[Stored data]
================================

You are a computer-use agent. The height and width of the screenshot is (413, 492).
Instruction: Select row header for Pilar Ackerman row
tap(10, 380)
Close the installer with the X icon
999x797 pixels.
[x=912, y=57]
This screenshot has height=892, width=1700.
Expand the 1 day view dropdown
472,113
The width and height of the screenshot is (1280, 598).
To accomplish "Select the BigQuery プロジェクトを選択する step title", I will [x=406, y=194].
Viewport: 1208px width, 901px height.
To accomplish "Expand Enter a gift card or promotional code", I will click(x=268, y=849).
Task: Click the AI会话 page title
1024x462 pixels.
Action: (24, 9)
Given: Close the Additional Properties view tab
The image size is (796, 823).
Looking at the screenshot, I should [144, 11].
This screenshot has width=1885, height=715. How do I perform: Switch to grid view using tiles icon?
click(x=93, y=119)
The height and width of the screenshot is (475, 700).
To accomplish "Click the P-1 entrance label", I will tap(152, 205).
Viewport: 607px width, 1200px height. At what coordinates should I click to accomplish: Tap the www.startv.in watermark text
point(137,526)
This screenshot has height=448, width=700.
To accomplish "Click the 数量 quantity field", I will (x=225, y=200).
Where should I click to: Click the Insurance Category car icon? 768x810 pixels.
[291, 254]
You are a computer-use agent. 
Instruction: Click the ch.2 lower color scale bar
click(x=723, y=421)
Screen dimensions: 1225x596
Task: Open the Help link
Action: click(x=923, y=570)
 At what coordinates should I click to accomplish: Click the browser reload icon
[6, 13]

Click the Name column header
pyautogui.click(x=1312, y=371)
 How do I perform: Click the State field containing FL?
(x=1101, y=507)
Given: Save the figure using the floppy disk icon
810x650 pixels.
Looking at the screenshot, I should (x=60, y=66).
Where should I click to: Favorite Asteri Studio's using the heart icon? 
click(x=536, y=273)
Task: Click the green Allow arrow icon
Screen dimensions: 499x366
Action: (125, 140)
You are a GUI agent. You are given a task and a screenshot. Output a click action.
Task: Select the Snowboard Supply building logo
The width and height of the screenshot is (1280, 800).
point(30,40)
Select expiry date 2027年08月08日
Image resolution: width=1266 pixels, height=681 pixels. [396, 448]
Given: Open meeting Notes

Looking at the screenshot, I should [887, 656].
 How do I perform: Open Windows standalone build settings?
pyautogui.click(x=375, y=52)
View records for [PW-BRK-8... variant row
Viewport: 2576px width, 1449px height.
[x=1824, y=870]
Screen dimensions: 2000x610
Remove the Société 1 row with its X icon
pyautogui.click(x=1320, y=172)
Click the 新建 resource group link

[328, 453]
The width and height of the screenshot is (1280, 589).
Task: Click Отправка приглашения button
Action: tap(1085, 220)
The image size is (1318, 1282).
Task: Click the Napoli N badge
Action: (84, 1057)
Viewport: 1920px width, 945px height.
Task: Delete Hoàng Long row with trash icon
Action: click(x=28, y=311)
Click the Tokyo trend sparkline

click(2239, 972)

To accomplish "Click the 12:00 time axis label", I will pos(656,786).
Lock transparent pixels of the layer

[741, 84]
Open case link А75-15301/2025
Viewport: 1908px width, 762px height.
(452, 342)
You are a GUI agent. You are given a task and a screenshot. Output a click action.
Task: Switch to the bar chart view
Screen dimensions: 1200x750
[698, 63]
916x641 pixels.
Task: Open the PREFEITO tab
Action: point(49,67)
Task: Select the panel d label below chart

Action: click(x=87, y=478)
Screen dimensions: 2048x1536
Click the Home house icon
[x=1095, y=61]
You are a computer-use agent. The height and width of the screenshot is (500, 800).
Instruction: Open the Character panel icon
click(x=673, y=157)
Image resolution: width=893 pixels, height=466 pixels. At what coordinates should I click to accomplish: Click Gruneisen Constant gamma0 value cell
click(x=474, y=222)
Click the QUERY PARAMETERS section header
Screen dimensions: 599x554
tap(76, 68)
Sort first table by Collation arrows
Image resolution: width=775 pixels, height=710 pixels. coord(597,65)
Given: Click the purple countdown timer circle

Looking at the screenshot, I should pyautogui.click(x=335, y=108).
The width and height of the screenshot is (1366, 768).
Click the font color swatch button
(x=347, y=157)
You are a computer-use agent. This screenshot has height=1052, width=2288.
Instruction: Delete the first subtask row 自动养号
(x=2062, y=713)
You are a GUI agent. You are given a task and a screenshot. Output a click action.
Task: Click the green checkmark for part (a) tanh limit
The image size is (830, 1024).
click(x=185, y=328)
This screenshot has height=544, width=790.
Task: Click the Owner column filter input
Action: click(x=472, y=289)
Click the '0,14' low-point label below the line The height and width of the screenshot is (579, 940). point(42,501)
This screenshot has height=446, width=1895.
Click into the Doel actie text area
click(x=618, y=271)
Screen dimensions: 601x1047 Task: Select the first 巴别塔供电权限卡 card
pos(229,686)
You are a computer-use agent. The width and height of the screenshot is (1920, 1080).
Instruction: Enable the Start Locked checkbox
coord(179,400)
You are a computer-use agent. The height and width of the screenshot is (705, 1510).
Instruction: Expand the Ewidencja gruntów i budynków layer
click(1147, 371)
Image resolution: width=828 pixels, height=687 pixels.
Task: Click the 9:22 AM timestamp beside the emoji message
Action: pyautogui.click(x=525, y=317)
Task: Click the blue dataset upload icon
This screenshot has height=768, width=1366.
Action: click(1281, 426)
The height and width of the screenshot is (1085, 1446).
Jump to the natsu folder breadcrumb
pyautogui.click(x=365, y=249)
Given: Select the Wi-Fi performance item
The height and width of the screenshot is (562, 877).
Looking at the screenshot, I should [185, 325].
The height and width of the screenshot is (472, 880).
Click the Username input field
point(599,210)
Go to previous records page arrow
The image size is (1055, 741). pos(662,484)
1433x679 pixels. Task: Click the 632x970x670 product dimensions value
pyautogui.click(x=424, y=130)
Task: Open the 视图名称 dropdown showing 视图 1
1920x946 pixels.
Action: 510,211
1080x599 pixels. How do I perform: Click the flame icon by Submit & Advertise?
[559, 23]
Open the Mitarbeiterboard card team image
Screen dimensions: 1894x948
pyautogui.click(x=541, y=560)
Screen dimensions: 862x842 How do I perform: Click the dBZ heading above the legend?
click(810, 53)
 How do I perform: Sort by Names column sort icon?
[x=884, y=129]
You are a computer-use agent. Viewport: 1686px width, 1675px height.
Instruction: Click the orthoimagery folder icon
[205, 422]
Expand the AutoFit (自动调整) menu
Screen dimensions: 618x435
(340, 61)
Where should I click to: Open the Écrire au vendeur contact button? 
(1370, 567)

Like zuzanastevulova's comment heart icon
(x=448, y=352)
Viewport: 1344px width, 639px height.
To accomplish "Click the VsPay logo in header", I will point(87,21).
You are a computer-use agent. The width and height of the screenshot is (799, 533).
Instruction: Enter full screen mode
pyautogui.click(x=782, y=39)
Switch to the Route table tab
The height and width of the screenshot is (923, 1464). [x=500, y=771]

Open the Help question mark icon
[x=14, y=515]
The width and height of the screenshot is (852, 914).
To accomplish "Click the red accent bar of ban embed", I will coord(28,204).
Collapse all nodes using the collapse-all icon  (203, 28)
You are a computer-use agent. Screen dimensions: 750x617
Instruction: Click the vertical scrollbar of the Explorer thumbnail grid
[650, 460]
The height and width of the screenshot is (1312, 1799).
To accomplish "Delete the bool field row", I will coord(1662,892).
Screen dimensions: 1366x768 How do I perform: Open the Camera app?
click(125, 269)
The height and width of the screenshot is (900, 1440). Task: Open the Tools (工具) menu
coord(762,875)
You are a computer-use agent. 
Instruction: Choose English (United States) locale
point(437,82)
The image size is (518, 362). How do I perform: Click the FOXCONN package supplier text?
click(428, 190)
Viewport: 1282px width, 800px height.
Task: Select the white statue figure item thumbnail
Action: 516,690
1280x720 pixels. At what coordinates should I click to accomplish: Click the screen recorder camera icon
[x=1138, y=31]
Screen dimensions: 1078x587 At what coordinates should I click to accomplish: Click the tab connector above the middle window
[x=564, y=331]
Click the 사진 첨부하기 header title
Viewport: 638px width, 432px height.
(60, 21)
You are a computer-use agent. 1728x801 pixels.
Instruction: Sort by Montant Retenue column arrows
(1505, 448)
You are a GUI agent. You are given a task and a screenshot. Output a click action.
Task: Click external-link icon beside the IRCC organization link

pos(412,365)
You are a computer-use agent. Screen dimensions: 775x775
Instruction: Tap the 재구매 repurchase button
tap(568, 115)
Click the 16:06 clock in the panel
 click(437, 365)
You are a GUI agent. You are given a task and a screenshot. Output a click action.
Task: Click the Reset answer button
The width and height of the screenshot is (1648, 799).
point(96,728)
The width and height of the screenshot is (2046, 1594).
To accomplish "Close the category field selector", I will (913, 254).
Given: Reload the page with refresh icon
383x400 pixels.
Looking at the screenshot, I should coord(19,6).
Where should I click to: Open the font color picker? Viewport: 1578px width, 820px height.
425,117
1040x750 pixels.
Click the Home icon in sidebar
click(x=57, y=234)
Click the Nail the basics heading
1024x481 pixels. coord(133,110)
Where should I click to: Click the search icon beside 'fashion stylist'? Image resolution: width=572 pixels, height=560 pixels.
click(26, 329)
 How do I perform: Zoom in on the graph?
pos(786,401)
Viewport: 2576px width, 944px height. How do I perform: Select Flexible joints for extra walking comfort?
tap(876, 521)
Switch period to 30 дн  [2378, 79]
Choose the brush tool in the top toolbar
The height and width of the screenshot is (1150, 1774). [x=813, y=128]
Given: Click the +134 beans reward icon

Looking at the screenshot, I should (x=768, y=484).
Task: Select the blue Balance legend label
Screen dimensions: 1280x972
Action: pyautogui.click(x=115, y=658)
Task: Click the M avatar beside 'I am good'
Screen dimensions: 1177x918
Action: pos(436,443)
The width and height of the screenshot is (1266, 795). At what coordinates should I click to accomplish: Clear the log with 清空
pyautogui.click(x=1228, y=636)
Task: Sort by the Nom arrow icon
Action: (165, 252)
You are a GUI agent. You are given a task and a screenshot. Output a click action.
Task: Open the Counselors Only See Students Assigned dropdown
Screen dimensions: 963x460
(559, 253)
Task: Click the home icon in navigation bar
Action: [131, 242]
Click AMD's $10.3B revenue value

================================

Find the lines that mention "will" in the entries and show them.

## Answer to the problem:
To accomplish "Select the BigQuery プロジェクトを選択する step title", I will [x=406, y=194].
To accomplish "Expand Enter a gift card or promotional code", I will click(x=268, y=849).
To accomplish "Click the P-1 entrance label", I will tap(152, 205).
To accomplish "Click the 数量 quantity field", I will (x=225, y=200).
To accomplish "Click the 12:00 time axis label", I will pos(656,786).
To accomplish "Click the VsPay logo in header", I will point(87,21).
To accomplish "Click the red accent bar of ban embed", I will coord(28,204).
To accomplish "Delete the bool field row", I will coord(1662,892).
To accomplish "Close the category field selector", I will (913, 254).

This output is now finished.